By Hugh Powell, Associate
I recently wrote about a personal injury case in which a person was injured while travelling as a passenger in a car involved in a street race. That injured person lost their case because the court found she was a complicit participant in a dangerous and illegal street race at the time she was injured. You can revisit that blog post here.
More recently, a similar, and perhaps more tragic, case came before the New South Wales Court of Appeal. Let me set the scene for you.
On 28 November 2015 the plaintiff, who was 15 at the time, arranged to meet with three of her friends. She was a powerfully built young woman, who was 6ft tall.
They were dressed in a way so as to disguise their appearance as far as possible, wearing hoods over their heads, caps and other clothing that was seemingly unnecessary for what was a warm evening. A taxi was called in a false name and from an address from which no one had any connection.
The only familiarity with the address was that one month earlier the plaintiff and her friends were present when a taxi driver was robbed there. By choosing that destination, they knew they could escape through an underpass.
When the taxi arrived, the plaintiff sat in the front seat. Her three friends sat in the back. As the taxi neared the destination, the plaintiff brandished a large kitchen knife. She demanded money from him. A struggle ensued. In the course of that struggle, the taxi driver accelerated. The vehicle was travelling at somewhere between 22km/h – 28km/h when the plaintiff, in the course of the struggle, fell from the vehicle. She suffered catastrophic injuries as a result and is now a paraplegic.
Immediately after the plaintiff fell from the taxi, one of her friends took the knife and threw it into nearby bushes. They then tried to drag her from the scene but were unable to do so; leaving her there while they ran away towards the underpass. The plaintiff was subsequently arrested by police and charged with armed robbery. She was acquitted of that charge in the Children’s Court in August 2016.
The plaintiff then sued the taxi driver for damages alleging he pushed her out of the moving taxi, for no apparent reason. At trial, the plaintiff denied possessing a knife and denied attempting to rob the taxi driver. CCTV footage indicated otherwise. Ultimately, the plaintiff’s claim was dismissed on the basis her own criminal conduct significantly contributed to her injuries. The plaintiff’s appeal was similarly dismissed.

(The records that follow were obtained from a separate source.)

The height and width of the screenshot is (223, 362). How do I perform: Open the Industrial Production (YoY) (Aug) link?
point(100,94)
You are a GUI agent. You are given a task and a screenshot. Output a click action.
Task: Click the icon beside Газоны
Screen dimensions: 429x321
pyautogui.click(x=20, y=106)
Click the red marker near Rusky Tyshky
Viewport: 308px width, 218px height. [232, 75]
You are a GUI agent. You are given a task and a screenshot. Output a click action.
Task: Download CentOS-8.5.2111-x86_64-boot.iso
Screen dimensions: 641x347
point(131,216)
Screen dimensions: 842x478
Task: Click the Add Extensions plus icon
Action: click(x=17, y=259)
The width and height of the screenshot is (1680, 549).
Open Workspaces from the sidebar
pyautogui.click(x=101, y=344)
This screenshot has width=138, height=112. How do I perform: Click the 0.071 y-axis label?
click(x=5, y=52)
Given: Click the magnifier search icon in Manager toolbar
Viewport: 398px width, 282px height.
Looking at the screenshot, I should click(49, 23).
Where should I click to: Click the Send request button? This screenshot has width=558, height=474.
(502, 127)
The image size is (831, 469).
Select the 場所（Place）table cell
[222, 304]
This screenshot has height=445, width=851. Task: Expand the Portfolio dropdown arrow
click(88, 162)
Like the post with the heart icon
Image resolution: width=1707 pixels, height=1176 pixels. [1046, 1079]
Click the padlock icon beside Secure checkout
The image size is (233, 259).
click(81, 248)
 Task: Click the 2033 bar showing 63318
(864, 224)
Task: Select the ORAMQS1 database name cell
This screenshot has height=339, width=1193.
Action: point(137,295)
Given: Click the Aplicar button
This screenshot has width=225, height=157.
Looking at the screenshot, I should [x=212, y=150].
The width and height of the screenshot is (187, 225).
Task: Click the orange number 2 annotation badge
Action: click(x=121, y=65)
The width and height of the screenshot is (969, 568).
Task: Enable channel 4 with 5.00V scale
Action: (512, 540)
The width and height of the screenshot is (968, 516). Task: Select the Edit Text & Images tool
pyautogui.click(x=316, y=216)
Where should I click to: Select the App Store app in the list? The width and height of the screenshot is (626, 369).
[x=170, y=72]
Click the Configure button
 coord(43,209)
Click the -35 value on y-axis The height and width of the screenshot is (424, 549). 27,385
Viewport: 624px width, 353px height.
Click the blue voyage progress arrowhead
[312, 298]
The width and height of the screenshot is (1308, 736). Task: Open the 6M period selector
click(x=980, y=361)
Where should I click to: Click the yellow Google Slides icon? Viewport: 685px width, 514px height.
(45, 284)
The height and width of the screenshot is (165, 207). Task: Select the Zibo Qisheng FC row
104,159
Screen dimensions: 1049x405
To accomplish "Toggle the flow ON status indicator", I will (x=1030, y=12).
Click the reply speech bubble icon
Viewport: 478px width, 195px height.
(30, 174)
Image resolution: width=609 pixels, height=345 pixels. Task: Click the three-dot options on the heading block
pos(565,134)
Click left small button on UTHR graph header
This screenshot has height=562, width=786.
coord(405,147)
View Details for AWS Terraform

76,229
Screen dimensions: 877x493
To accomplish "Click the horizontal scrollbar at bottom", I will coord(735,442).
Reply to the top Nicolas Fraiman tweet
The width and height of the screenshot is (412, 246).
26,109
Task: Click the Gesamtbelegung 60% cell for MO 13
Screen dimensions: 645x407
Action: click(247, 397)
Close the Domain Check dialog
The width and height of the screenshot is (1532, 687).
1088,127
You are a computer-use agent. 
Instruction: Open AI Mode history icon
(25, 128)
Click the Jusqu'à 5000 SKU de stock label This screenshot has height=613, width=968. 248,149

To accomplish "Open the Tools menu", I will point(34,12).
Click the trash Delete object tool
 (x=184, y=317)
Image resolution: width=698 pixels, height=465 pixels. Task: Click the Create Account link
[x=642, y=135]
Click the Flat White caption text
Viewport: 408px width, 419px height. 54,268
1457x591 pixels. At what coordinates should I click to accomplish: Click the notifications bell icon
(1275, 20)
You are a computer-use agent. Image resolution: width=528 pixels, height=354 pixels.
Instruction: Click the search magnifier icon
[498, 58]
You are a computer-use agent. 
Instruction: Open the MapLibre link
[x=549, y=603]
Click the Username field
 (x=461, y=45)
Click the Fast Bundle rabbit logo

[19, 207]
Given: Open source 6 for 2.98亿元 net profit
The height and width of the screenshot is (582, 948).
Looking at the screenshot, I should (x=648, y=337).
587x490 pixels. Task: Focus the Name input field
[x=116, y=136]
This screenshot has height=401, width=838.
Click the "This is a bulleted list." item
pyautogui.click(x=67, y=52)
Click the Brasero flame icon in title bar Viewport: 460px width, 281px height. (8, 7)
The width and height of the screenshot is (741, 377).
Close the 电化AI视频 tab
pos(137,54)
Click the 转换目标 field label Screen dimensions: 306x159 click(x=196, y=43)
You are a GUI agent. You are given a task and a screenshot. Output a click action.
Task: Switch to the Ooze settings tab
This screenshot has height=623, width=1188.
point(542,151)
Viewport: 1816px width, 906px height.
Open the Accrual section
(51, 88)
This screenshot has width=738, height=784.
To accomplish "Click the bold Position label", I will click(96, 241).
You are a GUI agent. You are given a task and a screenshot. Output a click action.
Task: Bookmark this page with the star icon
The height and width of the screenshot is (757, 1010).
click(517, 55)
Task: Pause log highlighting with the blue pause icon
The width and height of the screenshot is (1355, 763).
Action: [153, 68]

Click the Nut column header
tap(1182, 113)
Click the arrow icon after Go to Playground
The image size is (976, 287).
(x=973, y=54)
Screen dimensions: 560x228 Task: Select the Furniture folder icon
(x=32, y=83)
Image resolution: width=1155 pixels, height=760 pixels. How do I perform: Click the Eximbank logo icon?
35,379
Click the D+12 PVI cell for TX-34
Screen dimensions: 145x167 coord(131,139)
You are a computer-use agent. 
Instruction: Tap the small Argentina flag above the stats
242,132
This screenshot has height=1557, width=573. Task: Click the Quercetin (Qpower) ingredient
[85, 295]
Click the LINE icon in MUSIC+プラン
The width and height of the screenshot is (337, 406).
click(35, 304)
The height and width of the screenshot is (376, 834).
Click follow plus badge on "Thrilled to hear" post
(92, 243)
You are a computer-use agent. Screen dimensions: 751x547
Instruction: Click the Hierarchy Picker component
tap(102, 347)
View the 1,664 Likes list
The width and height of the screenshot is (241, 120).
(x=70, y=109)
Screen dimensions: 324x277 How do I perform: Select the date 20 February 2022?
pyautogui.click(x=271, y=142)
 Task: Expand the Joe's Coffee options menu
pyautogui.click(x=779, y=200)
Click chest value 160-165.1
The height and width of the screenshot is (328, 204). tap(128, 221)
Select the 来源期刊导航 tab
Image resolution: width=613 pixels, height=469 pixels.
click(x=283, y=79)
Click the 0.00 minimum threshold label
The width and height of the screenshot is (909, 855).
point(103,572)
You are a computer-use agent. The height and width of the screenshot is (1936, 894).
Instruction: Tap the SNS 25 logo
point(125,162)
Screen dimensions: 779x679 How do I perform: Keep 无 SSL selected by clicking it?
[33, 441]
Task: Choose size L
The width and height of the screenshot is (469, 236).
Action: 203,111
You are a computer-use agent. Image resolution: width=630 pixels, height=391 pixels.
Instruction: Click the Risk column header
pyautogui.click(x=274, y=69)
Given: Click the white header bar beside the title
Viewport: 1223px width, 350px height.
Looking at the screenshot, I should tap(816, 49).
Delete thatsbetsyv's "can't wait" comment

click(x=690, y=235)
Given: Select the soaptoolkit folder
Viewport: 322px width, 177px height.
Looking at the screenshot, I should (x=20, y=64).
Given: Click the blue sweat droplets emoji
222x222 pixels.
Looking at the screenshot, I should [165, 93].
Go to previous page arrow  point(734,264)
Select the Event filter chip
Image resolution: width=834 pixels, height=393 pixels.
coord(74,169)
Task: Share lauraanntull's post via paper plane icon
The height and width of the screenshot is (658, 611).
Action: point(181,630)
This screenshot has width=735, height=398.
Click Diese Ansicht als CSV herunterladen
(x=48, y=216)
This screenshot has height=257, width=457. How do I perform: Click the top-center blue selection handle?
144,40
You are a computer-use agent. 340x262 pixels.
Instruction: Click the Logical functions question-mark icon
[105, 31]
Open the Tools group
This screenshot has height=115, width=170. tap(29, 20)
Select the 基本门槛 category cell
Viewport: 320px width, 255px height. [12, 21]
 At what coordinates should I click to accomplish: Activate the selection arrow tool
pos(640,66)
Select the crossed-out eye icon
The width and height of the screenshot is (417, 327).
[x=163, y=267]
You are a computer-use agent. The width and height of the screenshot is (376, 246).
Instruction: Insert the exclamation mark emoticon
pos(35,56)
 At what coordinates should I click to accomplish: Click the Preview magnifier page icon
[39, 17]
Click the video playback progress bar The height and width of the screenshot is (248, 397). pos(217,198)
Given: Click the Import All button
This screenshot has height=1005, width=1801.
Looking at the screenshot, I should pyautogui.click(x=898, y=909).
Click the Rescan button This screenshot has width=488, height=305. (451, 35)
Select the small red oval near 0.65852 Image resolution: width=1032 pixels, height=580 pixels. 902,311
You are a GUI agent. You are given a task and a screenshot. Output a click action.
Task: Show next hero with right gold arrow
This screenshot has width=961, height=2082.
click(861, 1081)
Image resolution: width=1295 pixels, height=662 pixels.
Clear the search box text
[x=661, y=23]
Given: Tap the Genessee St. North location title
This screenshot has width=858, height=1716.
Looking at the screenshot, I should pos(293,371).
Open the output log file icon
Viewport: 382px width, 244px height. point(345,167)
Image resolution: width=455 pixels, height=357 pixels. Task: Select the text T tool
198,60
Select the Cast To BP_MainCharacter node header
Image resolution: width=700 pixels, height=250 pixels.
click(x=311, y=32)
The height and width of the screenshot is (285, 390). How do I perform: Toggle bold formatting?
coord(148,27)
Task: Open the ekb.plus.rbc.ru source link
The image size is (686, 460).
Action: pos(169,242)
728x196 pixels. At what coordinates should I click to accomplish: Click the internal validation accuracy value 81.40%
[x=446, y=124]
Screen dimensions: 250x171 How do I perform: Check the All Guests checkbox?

In New South Wales the relevant legislation is section 54 of the Civil Liability Act 2002 which excludes awards of damages for people injured while committing a serious criminal offence. Queensland has a similar exclusion which is found in section 45 of the Civil Liability Act 2003.
Unlike the New South Wales provision, the Queensland legislation tries to strike a balance between excluding damages for criminals and reasonably compensating injured persons by providing an additional qualification that a court may still award damages if it would be harsh and adjust not to do so in the circumstances.
That then begs the question – if this accident had occurred in Queensland, would the result have been different? Not likely. The plaintiff still has the onus of establishing a duty of care was owed to her by the driver, that the driver breached the duty of care owed to her, and that any breach of duty caused her injuries – the plaintiff failed to establish each of these elements both at trial, and on appeal.